Guaranteed Minimum-Rank Solutions of Linear Matrix Equations via Nuclear Norm Minimization
This paper presents an in-depth exploration of the affine rank minimization problem and proposes an approach to solve it using nuclear norm minimization. The affine rank minimization problem seeks the matrix with the minimum rank that satisfies a set of linear equality constraints. Such problems span a wide range of applications, including system identification, control, Euclidean embedding, and collaborative filtering. The paper highlights the NP-hard nature of the general problem due to its equivalence to vector cardinality minimization.
The authors introduce a key condition known as the restricted isometry property (RIP) for the linear transformations defining the constraints. Under this condition, the minimum-rank solution can be achieved by solving a convex optimization problem that minimizes the nuclear norm over the affine space. Notably, this approach generalizes the well-known ℓ1 minimization method used in compressed sensing to the rank minimization domain.
The paper discusses several random ensembles of linear equations where this RIP holds with a high degree of probability. Specifically, these conditions are satisfied when the subspace's codimension is sufficiently large, quantified as Ω(r(m+n)logmn), where m and n represent the matrix dimensions, and r is the matrix rank.

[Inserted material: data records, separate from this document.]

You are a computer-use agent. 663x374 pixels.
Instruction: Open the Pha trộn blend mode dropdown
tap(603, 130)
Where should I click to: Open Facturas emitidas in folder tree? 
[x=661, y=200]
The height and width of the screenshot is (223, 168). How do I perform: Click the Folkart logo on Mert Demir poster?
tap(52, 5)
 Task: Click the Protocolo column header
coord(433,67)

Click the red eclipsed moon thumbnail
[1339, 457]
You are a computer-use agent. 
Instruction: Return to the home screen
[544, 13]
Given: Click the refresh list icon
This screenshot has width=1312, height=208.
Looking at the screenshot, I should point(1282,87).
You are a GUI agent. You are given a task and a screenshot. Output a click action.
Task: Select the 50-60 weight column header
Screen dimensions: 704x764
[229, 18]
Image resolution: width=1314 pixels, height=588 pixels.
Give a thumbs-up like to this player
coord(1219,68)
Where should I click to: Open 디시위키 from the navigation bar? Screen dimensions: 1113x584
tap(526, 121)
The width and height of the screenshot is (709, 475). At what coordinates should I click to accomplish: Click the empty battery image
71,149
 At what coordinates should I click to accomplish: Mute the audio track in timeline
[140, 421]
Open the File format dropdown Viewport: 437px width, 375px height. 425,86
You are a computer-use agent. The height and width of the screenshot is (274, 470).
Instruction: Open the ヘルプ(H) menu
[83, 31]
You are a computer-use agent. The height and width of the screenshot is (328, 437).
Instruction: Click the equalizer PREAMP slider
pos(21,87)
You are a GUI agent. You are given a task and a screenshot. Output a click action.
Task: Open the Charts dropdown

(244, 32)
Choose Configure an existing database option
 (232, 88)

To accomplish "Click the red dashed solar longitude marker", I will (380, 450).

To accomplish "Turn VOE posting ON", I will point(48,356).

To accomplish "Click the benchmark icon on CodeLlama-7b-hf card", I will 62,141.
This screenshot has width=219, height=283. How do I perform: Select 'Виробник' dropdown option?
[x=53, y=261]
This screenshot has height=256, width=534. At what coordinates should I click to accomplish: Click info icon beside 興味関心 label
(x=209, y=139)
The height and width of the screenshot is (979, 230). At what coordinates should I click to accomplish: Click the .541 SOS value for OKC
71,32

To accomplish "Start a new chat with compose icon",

The relationship between affine rank minimization and compressed sensing is further elucidated through a comprehensive analogy, providing a dictionary of concepts linking cardinality minimization to rank minimization. This analogy extends the theoretical foundation to include techniques applicable in compressed sensing, allowing for the translation of guarantees from ℓ1 minimization to the field of matrix ranks.
Algorithmically, the paper explores several solutions to the norm minimization problem, such as interior point methods, gradient projection methods, and low-rank factorization techniques. These methods balance between computational efficiency and solution accuracy, indicating the applicability of each depending on problem size and computational resources available.
The authors support their theoretical findings with numerical demonstrations, showing that nuclear norm minimization effectively recovers low-rank solutions from significantly fewer constraints than theoretical guarantees might suggest.
From a practical standpoint, the implications of this research could profoundly impact fields requiring parsimonious models, especially as computing low-rank matrix solutions finds direct application in areas like data compression, signal processing, and statistical model identification.
In conclusion, while this study does not claim the nuclear norm heuristic approaches optimality in all scenarios, it establishes substantial ground where it can be reliably used with mathematical assurances, potentially guiding future developments in larger-scale affine rank minimization problems and alternative parsimony-based optimization models. Future work can extend these foundations to other non-Euclidean problems or leverage problem-specific structures to design more efficient algorithms.